## EXERCISE REQUIREMENTS
Every record must be retyped exactly as it reads.

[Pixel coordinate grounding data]

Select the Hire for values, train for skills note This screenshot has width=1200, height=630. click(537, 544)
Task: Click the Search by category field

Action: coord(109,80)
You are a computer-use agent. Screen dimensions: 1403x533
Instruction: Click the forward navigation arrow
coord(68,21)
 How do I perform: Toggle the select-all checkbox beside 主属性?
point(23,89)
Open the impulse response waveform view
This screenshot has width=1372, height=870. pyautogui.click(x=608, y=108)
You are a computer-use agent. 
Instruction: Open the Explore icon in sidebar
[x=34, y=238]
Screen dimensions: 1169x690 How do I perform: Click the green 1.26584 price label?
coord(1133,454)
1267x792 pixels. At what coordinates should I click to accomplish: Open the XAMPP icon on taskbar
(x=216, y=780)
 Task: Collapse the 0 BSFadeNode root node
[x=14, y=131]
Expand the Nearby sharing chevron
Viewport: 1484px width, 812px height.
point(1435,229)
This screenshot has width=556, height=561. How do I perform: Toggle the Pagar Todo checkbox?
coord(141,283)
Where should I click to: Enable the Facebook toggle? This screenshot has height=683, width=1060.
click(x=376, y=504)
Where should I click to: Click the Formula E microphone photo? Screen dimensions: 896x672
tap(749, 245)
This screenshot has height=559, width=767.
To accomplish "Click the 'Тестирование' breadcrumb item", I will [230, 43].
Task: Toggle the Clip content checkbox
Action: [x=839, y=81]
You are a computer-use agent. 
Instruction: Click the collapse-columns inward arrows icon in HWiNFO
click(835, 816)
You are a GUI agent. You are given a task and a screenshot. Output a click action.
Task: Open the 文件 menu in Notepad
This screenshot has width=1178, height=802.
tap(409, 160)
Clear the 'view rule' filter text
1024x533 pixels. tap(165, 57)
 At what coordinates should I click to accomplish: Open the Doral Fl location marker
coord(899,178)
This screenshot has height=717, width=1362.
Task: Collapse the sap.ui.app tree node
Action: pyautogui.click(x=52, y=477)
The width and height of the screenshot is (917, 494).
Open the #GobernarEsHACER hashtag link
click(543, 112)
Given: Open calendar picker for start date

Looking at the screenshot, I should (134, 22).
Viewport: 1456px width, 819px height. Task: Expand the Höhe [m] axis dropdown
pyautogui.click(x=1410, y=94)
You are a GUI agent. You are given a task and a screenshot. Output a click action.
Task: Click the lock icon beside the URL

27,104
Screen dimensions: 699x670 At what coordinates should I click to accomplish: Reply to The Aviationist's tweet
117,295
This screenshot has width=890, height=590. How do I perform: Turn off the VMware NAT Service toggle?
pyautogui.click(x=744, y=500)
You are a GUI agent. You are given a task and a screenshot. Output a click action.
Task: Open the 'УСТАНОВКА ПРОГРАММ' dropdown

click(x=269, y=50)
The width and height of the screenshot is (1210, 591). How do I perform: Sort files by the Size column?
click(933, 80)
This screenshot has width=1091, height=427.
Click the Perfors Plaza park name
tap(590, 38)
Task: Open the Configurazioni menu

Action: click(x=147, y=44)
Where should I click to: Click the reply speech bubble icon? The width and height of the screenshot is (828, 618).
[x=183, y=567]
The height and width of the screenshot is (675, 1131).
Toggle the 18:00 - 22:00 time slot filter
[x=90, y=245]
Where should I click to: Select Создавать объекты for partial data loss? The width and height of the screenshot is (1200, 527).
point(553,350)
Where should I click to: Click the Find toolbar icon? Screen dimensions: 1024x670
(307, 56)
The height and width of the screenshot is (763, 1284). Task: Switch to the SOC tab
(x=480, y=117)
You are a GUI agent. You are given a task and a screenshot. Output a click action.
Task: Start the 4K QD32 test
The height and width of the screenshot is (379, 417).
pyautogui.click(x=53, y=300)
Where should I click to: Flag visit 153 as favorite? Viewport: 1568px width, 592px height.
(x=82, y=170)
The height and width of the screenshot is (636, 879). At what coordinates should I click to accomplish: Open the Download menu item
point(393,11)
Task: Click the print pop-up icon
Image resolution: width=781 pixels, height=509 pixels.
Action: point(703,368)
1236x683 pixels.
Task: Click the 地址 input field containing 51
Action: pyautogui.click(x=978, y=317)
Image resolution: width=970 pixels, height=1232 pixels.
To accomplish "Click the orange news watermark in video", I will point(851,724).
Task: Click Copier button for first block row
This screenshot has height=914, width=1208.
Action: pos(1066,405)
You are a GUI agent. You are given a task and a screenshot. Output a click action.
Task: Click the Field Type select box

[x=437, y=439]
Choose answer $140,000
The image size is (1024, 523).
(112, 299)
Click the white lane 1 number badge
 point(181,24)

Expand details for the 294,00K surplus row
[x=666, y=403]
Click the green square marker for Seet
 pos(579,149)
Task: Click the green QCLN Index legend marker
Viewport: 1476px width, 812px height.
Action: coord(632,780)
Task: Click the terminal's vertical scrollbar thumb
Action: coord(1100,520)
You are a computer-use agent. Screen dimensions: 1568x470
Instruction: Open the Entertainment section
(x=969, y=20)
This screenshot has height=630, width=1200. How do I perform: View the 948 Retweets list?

## OUTPUT FOR THIS TASK
Select the Hire for values, train for skills note This screenshot has width=1200, height=630. click(537, 544)
Task: Click the Search by category field

Action: coord(109,80)
You are a computer-use agent. Screen dimensions: 1403x533
Instruction: Click the forward navigation arrow
coord(68,21)
 How do I perform: Toggle the select-all checkbox beside 主属性?
point(23,89)
Open the impulse response waveform view
This screenshot has width=1372, height=870. pyautogui.click(x=608, y=108)
You are a computer-use agent. 
Instruction: Open the Explore icon in sidebar
[x=34, y=238]
Screen dimensions: 1169x690 How do I perform: Click the green 1.26584 price label?
coord(1133,454)
1267x792 pixels. At what coordinates should I click to accomplish: Open the XAMPP icon on taskbar
(x=216, y=780)
 Task: Collapse the 0 BSFadeNode root node
[x=14, y=131]
Expand the Nearby sharing chevron
Viewport: 1484px width, 812px height.
point(1435,229)
This screenshot has width=556, height=561. How do I perform: Toggle the Pagar Todo checkbox?
coord(141,283)
Where should I click to: Enable the Facebook toggle? This screenshot has height=683, width=1060.
click(x=376, y=504)
Where should I click to: Click the Formula E microphone photo? Screen dimensions: 896x672
tap(749, 245)
This screenshot has height=559, width=767.
To accomplish "Click the 'Тестирование' breadcrumb item", I will [230, 43].
Task: Toggle the Clip content checkbox
Action: [x=839, y=81]
You are a computer-use agent. 
Instruction: Click the collapse-columns inward arrows icon in HWiNFO
click(835, 816)
You are a GUI agent. You are given a task and a screenshot. Output a click action.
Task: Open the 文件 menu in Notepad
This screenshot has width=1178, height=802.
tap(409, 160)
Clear the 'view rule' filter text
1024x533 pixels. tap(165, 57)
 At what coordinates should I click to accomplish: Open the Doral Fl location marker
coord(899,178)
This screenshot has height=717, width=1362.
Task: Collapse the sap.ui.app tree node
Action: pyautogui.click(x=52, y=477)
The width and height of the screenshot is (917, 494).
Open the #GobernarEsHACER hashtag link
click(543, 112)
Given: Open calendar picker for start date

Looking at the screenshot, I should (134, 22).
Viewport: 1456px width, 819px height. Task: Expand the Höhe [m] axis dropdown
pyautogui.click(x=1410, y=94)
You are a GUI agent. You are given a task and a screenshot. Output a click action.
Task: Click the lock icon beside the URL

27,104
Screen dimensions: 699x670 At what coordinates should I click to accomplish: Reply to The Aviationist's tweet
117,295
This screenshot has width=890, height=590. How do I perform: Turn off the VMware NAT Service toggle?
pyautogui.click(x=744, y=500)
You are a GUI agent. You are given a task and a screenshot. Output a click action.
Task: Open the 'УСТАНОВКА ПРОГРАММ' dropdown

click(x=269, y=50)
The width and height of the screenshot is (1210, 591). How do I perform: Sort files by the Size column?
click(933, 80)
This screenshot has width=1091, height=427.
Click the Perfors Plaza park name
tap(590, 38)
Task: Open the Configurazioni menu

Action: click(x=147, y=44)
Where should I click to: Click the reply speech bubble icon? The width and height of the screenshot is (828, 618).
[x=183, y=567]
The height and width of the screenshot is (675, 1131).
Toggle the 18:00 - 22:00 time slot filter
[x=90, y=245]
Where should I click to: Select Создавать объекты for partial data loss? The width and height of the screenshot is (1200, 527).
point(553,350)
Where should I click to: Click the Find toolbar icon? Screen dimensions: 1024x670
(307, 56)
The height and width of the screenshot is (763, 1284). Task: Switch to the SOC tab
(x=480, y=117)
You are a GUI agent. You are given a task and a screenshot. Output a click action.
Task: Start the 4K QD32 test
The height and width of the screenshot is (379, 417).
pyautogui.click(x=53, y=300)
Where should I click to: Flag visit 153 as favorite? Viewport: 1568px width, 592px height.
(x=82, y=170)
The height and width of the screenshot is (636, 879). At what coordinates should I click to accomplish: Open the Download menu item
point(393,11)
Task: Click the print pop-up icon
Image resolution: width=781 pixels, height=509 pixels.
Action: point(703,368)
1236x683 pixels.
Task: Click the 地址 input field containing 51
Action: pyautogui.click(x=978, y=317)
Image resolution: width=970 pixels, height=1232 pixels.
To accomplish "Click the orange news watermark in video", I will point(851,724).
Task: Click Copier button for first block row
This screenshot has height=914, width=1208.
Action: pos(1066,405)
You are a GUI agent. You are given a task and a screenshot. Output a click action.
Task: Click the Field Type select box

[x=437, y=439]
Choose answer $140,000
The image size is (1024, 523).
(112, 299)
Click the white lane 1 number badge
 point(181,24)

Expand details for the 294,00K surplus row
[x=666, y=403]
Click the green square marker for Seet
 pos(579,149)
Task: Click the green QCLN Index legend marker
Viewport: 1476px width, 812px height.
Action: coord(632,780)
Task: Click the terminal's vertical scrollbar thumb
Action: coord(1100,520)
You are a computer-use agent. Screen dimensions: 1568x470
Instruction: Open the Entertainment section
(x=969, y=20)
This screenshot has height=630, width=1200. How do I perform: View the 948 Retweets list?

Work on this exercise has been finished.